[Barnaby Rudge by Charles Dickens]@TWC D-Link book
Barnaby Rudge

CHAPTER 29
13/21

God forbid, Miss Haredale,' said the good gentleman, with great emotion, 'that there should be in your gentle breast one causeless ground of quarrel with him.

You should know, and you will see, that he was in no fault here.' There appeared something so very candid, so scrupulously honourable, so very truthful and just in this course something which rendered the upright person who resorted to it, so worthy of belief--that Emma's heart, for the first time, sunk within her.

She turned away and burst into tears.
'I would,' said Mr Chester, leaning over her, and speaking in mild and quite venerable accents; 'I would, dear girl, it were my task to banish, not increase, those tokens of your grief.

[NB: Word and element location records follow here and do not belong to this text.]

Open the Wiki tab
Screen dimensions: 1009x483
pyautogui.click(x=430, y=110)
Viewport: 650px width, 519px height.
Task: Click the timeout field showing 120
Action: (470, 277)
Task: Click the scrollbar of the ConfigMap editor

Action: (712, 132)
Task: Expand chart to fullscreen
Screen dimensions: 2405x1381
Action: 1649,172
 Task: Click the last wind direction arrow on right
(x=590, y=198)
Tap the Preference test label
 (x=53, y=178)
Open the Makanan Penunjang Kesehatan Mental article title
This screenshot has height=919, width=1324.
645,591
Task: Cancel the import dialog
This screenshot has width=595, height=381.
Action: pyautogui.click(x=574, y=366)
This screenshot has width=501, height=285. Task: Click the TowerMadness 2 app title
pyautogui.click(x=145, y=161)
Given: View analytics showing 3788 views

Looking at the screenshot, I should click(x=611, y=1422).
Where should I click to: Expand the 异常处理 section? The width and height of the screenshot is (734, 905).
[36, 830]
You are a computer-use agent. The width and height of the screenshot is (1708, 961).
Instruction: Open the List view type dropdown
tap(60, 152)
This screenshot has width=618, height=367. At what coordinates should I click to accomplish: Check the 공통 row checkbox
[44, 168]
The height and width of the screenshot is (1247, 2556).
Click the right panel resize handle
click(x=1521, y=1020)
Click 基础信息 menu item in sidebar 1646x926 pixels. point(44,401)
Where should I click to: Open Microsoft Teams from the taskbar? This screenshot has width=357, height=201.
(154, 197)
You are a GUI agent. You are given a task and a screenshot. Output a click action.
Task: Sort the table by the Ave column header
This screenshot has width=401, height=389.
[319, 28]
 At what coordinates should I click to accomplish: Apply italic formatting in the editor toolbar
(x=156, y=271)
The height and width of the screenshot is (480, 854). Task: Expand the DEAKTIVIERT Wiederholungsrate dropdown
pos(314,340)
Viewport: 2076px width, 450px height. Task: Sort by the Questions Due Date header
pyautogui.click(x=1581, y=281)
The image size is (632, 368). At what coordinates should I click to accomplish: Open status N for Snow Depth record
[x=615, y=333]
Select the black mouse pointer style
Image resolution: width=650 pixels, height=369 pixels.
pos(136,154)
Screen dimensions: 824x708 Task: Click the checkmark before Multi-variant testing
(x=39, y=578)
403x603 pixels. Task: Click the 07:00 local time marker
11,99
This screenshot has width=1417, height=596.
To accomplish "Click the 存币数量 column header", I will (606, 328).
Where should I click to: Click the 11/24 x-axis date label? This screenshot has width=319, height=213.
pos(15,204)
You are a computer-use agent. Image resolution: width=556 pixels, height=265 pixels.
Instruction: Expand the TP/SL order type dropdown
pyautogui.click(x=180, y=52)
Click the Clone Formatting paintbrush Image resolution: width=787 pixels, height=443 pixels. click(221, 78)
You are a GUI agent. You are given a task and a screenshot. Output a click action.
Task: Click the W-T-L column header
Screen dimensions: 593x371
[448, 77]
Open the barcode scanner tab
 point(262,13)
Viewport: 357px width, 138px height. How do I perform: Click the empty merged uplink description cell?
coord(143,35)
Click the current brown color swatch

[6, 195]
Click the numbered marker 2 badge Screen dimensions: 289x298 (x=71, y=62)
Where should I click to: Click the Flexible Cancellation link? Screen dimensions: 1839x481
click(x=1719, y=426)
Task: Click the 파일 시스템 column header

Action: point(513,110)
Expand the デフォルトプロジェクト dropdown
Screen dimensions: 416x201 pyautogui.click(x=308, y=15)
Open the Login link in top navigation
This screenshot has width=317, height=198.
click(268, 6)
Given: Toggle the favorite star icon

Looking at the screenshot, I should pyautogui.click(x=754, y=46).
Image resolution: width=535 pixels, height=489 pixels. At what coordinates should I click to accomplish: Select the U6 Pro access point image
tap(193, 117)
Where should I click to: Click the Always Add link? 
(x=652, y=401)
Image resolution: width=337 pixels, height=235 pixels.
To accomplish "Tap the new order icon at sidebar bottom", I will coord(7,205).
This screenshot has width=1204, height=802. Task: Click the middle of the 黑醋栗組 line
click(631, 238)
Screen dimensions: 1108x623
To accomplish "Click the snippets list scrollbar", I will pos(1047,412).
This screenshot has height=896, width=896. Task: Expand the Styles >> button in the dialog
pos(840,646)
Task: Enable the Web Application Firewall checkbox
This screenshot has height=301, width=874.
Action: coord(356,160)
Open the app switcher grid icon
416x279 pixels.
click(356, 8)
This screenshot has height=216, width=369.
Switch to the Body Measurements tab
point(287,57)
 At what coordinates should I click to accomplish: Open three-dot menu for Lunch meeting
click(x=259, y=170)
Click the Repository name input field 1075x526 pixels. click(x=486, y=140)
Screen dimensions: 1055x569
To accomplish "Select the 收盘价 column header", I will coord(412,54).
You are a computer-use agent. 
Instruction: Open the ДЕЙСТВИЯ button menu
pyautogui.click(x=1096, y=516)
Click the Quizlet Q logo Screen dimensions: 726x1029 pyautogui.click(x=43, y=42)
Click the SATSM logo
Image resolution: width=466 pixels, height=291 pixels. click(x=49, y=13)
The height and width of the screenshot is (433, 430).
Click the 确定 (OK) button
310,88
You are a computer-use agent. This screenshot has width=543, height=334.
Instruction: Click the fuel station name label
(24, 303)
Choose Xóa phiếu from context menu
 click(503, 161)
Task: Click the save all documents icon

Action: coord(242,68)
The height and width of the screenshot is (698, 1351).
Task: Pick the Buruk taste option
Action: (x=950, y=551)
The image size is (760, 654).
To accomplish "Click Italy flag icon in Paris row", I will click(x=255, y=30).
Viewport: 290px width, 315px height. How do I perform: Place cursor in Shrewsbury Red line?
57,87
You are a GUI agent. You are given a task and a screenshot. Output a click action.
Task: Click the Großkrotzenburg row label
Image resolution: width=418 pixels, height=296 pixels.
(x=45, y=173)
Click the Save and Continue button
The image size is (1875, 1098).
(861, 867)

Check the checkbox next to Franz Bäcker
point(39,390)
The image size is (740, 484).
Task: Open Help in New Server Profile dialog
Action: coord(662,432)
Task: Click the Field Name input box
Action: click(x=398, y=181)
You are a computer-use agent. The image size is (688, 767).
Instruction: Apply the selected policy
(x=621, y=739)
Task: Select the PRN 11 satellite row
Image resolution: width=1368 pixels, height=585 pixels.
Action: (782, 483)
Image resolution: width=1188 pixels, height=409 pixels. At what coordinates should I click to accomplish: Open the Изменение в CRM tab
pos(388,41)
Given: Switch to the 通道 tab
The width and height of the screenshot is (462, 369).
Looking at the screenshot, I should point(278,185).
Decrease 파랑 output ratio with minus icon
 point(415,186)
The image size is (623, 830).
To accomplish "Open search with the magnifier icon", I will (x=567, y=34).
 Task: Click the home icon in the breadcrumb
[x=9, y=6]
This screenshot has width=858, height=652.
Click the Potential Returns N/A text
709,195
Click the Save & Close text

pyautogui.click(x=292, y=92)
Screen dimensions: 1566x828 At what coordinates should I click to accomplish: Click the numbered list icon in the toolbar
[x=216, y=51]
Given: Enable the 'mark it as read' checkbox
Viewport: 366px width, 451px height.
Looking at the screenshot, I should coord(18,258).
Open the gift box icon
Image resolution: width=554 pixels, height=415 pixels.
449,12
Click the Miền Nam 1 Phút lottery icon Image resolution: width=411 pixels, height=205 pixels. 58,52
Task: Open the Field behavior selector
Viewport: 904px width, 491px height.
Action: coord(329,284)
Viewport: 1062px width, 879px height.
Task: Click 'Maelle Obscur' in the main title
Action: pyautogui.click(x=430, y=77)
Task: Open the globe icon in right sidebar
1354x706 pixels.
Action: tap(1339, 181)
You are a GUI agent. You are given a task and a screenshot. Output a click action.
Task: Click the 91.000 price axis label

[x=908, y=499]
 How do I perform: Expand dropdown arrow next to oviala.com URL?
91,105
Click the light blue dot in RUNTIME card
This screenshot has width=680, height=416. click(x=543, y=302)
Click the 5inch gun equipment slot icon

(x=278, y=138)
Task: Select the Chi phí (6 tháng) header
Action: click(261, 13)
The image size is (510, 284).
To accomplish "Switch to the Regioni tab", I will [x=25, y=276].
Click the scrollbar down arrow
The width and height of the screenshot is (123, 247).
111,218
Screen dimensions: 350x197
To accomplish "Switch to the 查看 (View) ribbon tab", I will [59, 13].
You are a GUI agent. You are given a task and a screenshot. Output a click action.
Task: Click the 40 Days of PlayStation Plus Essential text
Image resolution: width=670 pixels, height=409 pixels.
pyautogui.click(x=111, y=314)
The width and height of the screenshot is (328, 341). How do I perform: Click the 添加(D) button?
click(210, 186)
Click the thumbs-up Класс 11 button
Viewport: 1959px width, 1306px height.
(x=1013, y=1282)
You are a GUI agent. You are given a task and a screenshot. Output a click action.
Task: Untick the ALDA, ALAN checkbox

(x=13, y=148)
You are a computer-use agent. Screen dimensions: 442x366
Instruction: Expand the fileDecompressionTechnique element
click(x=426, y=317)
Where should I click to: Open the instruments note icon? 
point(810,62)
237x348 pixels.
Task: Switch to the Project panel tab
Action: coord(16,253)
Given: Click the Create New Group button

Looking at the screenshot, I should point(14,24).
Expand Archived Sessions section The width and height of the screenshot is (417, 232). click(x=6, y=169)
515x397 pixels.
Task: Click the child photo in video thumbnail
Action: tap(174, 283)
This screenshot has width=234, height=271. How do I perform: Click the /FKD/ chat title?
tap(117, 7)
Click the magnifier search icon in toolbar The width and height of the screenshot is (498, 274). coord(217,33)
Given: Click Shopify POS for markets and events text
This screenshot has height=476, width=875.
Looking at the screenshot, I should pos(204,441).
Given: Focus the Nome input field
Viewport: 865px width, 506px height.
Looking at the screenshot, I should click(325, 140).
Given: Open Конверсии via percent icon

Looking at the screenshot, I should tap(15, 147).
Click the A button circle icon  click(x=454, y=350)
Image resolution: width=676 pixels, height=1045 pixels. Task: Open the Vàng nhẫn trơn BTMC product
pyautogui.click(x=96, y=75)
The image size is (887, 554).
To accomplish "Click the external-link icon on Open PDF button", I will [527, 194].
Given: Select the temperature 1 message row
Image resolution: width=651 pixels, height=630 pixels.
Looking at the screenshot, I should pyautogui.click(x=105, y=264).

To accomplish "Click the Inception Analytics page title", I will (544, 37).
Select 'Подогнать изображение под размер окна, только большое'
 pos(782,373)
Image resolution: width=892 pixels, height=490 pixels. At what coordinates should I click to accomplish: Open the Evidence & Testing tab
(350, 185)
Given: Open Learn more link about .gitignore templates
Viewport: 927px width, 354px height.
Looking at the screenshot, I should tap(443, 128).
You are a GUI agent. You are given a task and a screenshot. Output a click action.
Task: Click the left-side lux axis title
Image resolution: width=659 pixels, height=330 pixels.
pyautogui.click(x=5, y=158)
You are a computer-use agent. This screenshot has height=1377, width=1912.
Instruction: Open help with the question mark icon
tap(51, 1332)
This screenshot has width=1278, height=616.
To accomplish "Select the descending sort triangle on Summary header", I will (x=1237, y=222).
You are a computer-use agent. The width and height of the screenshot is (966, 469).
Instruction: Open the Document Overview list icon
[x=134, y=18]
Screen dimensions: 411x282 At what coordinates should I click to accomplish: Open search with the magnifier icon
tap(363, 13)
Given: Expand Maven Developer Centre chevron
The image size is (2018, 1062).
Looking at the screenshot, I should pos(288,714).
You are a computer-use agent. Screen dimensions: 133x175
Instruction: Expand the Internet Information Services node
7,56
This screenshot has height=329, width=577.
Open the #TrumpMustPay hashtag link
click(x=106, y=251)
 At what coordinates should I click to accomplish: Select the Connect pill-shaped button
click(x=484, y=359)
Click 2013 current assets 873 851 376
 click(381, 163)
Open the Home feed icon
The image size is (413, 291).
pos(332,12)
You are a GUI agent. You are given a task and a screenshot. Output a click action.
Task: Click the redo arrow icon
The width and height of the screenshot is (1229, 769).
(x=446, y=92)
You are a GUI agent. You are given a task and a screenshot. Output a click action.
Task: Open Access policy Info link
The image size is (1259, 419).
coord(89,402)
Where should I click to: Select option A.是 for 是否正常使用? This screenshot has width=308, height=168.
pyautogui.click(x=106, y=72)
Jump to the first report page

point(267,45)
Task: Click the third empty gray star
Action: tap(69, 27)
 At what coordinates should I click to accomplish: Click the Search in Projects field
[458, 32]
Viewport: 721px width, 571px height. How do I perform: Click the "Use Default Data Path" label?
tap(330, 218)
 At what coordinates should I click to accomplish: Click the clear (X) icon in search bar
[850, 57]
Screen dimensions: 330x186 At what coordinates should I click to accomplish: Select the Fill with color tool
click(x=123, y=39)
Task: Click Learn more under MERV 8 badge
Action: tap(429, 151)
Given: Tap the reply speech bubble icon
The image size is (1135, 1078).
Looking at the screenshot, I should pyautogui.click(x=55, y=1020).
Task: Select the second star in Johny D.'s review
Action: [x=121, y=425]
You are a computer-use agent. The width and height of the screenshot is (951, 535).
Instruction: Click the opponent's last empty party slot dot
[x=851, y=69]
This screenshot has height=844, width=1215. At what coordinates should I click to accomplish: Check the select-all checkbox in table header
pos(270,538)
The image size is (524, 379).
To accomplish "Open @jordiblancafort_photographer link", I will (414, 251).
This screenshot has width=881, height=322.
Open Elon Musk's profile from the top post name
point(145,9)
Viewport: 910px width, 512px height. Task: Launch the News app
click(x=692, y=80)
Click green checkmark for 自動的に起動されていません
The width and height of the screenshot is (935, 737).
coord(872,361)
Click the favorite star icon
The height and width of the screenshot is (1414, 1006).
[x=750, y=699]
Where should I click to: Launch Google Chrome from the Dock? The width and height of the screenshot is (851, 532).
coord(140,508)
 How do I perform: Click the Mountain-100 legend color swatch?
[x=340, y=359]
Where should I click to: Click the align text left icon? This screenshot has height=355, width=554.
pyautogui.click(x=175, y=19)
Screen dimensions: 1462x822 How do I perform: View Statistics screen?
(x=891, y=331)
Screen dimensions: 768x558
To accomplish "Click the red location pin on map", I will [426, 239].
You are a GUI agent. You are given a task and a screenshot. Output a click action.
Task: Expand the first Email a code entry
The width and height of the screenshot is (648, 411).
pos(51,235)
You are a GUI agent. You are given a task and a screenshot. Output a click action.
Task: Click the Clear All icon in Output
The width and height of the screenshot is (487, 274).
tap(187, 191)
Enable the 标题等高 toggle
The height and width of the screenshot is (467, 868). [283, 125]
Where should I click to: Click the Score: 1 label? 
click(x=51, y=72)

My son, my erring son,--I will not call him deliberately criminal in this, for men so young, who have been inconstant twice or thrice before, act without reflection, almost without a knowledge of the wrong they do,--will break his plighted faith to you; has broken it even now.

Shall I stop here, and having given you this warning, leave it to be fulfilled; or shall I go on ?' 'You will go on, sir,' she answered, 'and speak more plainly yet, in justice both to him and me.' 'My dear girl,' said Mr Chester, bending over her more affectionately still; 'whom I would call my daughter, but the Fates forbid, Edward seeks to break with you upon a false and most unwarrantable pretence.